Two are from my lab partner in chemistry asking for examples of covalent bonds, and the other thirteen, of course, are from my friend Rory. He has a tendency to overdo everything, whether it be how long he studies for tests or the number of texts he sends.

It might just be the fact that he almost never combines all of his thoughts into one text, because thirteen is barely anything compared to some days (Just imagine me forgetting to turn down my phone in AP calc and having eighty-five, grating "ping" sounds slaughter the beautiful silence for thirty seconds; AKA: four hours-worth of Saturday detention for the both of us). I wonder what's important enough to interrupt my well-deserved rest.

Rory: dUDE IT'S HERE.

Rory: TODAY IS THE DAY!

Rory: wWWWAKE UUUUUPPP OLIVER!

Rory: THIS IS EXCITING STUFF COME ONNNNNNNN!

Rory: COME ON BUD REPLY SO I KNOW YOU'RE AWAKE

Rory: OLIVER

Rory: OLIVERRR

Rory: O L I V E R

Rory:BWAAHHHGGGGJWKEBFUEIFNUBFELIEIUBFNEOIFSUBISOWOBEBOCV

Rory: OLIVER HARRIS TRETZ WAKE THE H E CK UP OR I'M COMING OVER THERE AND POURING COLD WATER ON YOUR FACE

Rory: WAKEUPWAKEUPWAKEUPWAKEUPWAKEUPWAKEUPWAKEUPWAKEUPWAKEUPWAKEUPWAKEUPWAKEUPWAKEUPWAKEUPWAKEUPWAKEUPWAKEUPWAKEUPWAKEUPWAKEUPWAKEUPWAKEUPWAKEUPWAKEUPWAKEUPWAKEUPWAKEUPWAKEUPWAKEUPWAKEUPWAKEUPWAKEUPWAKEUPWAKEUPWAKEUPWAKEUPWAKEUPWAKEUPWAKEUPWAKEUPWAKEUPWAKEUPWAKEUP

Rory: W A K E U P

Rory: OLIVERRRRRRRRRRRRRRRRRRRRRRRRRRRRRRRRRRRRRRRRRRRRRRR

Oliver: OH MY GOD RORY IT'S 4:30 IN THE MORNING WHAT DO YOU WANT

Rory: FINALLY!

Rory: and wait, you do know what day it is, right?
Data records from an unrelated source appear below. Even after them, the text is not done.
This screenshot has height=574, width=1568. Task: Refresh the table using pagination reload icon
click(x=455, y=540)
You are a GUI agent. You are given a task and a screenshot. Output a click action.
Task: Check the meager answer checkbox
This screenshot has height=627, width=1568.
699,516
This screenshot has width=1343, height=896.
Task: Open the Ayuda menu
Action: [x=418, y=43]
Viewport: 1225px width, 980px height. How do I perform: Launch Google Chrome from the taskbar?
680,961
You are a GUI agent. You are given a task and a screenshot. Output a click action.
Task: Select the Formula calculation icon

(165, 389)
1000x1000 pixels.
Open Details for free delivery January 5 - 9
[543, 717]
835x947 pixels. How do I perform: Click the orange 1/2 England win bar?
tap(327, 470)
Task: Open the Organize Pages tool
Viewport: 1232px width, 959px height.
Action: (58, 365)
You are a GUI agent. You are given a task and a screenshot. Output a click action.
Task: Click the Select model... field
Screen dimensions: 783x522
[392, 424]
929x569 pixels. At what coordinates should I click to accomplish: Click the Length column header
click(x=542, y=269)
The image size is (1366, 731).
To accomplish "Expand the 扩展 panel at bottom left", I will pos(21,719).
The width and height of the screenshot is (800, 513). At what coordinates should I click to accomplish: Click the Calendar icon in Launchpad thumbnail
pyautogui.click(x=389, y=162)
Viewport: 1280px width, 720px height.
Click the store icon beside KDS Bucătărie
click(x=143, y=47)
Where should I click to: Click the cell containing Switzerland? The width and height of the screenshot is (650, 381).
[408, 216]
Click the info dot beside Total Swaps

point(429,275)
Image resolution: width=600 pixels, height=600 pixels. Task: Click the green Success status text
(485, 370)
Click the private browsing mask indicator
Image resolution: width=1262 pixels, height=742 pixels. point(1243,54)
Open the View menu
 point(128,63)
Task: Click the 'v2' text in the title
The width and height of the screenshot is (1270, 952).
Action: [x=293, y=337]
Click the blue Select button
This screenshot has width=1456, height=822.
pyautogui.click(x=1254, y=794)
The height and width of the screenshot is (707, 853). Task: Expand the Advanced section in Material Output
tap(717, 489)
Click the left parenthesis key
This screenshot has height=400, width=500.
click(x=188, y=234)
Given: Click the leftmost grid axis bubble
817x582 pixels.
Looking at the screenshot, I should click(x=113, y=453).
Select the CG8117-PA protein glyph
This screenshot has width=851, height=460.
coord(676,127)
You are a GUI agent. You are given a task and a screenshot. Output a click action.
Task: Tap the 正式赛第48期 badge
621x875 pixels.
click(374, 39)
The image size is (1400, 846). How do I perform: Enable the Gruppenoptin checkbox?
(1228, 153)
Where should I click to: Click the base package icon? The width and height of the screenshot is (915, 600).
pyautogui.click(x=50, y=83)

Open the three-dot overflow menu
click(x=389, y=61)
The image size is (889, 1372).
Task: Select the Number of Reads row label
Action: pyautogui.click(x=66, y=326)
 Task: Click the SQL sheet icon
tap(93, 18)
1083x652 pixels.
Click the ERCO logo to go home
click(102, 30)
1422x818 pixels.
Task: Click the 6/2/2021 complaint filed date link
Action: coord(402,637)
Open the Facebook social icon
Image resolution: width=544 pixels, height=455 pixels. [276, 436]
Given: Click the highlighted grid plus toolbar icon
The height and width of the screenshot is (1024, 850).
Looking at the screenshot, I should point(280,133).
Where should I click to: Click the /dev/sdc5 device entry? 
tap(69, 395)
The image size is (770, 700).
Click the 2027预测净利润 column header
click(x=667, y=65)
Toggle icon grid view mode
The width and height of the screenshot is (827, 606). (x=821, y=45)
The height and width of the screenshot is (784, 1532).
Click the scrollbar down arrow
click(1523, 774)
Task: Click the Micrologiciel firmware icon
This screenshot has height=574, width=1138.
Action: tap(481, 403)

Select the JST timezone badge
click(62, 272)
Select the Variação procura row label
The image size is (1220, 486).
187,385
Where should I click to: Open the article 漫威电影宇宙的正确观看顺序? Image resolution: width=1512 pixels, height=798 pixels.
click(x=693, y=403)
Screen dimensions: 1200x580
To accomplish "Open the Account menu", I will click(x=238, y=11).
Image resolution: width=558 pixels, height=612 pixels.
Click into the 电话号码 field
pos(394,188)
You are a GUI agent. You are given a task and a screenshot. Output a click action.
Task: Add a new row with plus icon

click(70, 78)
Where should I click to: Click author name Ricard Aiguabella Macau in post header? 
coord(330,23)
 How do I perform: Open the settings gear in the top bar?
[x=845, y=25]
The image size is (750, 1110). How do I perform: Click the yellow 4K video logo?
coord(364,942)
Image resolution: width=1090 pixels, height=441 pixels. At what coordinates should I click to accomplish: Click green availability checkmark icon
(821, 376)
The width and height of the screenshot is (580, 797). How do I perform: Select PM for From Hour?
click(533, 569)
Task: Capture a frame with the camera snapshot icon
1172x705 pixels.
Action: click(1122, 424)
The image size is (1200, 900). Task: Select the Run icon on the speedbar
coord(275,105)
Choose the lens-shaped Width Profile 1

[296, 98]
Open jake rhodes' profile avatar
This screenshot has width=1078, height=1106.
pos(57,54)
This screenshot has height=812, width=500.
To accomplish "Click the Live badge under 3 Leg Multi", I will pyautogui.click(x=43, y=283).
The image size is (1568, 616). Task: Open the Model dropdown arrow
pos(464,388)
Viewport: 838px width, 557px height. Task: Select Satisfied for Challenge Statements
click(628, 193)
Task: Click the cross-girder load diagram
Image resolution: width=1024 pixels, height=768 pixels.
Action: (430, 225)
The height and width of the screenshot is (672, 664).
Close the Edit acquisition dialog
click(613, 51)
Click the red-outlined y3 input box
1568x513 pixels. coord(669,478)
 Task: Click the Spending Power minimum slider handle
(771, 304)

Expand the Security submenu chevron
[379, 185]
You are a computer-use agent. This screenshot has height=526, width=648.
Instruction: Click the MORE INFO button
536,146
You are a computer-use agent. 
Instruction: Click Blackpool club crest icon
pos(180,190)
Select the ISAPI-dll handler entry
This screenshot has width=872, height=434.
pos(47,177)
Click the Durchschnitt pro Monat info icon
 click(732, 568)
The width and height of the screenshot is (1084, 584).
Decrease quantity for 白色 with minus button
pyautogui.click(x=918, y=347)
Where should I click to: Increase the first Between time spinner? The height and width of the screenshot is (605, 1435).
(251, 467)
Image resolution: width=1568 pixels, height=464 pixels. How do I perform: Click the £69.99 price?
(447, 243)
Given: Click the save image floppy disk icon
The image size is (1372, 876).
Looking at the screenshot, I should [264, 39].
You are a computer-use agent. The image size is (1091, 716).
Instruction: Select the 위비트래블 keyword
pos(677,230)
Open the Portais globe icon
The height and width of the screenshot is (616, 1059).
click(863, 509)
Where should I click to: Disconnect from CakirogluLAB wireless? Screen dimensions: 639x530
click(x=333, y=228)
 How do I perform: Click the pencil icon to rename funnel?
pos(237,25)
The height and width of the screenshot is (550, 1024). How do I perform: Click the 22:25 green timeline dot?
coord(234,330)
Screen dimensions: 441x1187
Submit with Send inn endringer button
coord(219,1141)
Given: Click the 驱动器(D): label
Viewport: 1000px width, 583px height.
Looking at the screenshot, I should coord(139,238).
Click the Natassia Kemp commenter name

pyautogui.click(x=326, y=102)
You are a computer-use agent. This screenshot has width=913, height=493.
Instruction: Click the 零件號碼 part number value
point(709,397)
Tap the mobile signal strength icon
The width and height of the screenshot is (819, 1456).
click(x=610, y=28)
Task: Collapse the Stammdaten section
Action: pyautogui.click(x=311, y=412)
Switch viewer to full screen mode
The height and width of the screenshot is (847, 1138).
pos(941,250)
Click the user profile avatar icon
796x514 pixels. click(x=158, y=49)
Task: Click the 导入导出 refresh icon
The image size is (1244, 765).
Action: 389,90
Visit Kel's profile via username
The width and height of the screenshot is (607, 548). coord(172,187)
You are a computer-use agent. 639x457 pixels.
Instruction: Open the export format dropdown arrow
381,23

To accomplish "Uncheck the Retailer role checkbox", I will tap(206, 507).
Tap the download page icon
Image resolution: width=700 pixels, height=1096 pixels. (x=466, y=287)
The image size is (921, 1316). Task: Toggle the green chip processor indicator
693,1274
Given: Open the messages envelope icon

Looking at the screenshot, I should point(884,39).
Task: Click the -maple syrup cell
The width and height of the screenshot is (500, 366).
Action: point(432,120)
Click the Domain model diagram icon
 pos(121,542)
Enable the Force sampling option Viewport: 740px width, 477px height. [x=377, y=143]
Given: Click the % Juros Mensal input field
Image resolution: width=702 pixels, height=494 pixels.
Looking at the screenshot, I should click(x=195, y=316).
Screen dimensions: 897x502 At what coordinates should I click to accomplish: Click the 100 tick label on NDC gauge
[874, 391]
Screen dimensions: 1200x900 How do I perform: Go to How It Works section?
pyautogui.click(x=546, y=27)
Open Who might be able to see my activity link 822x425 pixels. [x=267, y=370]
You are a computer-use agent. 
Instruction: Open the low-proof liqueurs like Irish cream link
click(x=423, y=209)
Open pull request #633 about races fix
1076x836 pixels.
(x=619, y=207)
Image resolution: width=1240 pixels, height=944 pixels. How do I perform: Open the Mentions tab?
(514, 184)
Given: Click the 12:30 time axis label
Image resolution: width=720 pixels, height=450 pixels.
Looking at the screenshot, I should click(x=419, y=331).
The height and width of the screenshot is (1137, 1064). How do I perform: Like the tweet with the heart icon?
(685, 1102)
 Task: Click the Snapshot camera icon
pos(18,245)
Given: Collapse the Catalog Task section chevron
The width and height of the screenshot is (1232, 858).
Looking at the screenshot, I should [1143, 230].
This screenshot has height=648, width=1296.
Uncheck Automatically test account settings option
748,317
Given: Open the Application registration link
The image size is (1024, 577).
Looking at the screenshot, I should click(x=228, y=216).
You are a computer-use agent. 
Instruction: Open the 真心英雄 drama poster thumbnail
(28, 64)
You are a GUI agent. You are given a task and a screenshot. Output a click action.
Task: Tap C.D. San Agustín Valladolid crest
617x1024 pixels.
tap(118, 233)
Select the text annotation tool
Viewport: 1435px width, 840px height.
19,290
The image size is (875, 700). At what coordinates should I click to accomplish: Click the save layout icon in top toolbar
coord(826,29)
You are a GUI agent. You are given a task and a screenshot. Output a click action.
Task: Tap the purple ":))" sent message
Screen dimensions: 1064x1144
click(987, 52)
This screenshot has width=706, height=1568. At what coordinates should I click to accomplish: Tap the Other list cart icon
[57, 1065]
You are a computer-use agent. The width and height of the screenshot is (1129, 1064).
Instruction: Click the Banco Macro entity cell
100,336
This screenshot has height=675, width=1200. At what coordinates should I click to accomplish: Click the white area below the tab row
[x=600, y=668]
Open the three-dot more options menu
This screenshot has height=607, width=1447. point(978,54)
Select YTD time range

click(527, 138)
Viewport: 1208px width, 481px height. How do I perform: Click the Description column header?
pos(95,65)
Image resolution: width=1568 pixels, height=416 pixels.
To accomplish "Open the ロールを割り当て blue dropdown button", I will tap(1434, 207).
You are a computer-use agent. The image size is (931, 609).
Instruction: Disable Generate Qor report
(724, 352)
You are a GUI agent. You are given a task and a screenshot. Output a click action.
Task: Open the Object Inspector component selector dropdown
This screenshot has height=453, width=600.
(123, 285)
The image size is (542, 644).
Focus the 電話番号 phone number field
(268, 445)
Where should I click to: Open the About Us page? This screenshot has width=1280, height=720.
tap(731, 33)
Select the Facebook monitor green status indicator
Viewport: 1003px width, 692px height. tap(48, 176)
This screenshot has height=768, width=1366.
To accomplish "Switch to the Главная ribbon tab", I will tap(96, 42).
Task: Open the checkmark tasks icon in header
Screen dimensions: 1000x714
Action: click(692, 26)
Oliver: It's April 22nd. Also known as: the ONLY DAY OFF I'VE HAD IN LITERAL MONTHS.

Rory: Well, duh it's the 22nd. But no seriously didn't you get the email?

Oliver: Jesus, Rory, What email? I haven't gotten any for three weeks.

Rory: It's probably in your spam box.

Rory: I guess a ton of people our age around here got it and it's kinda blowing up online.

I turn on my light, sit down at my desk across the room, and open my laptop, the bright light hurting my eyes. I log onto my email and open the spam box. Sure enough, there is a single message. It's subject line is "†#¡$ ¡$ 4 ¥∅Ü" I send a text to Rory again.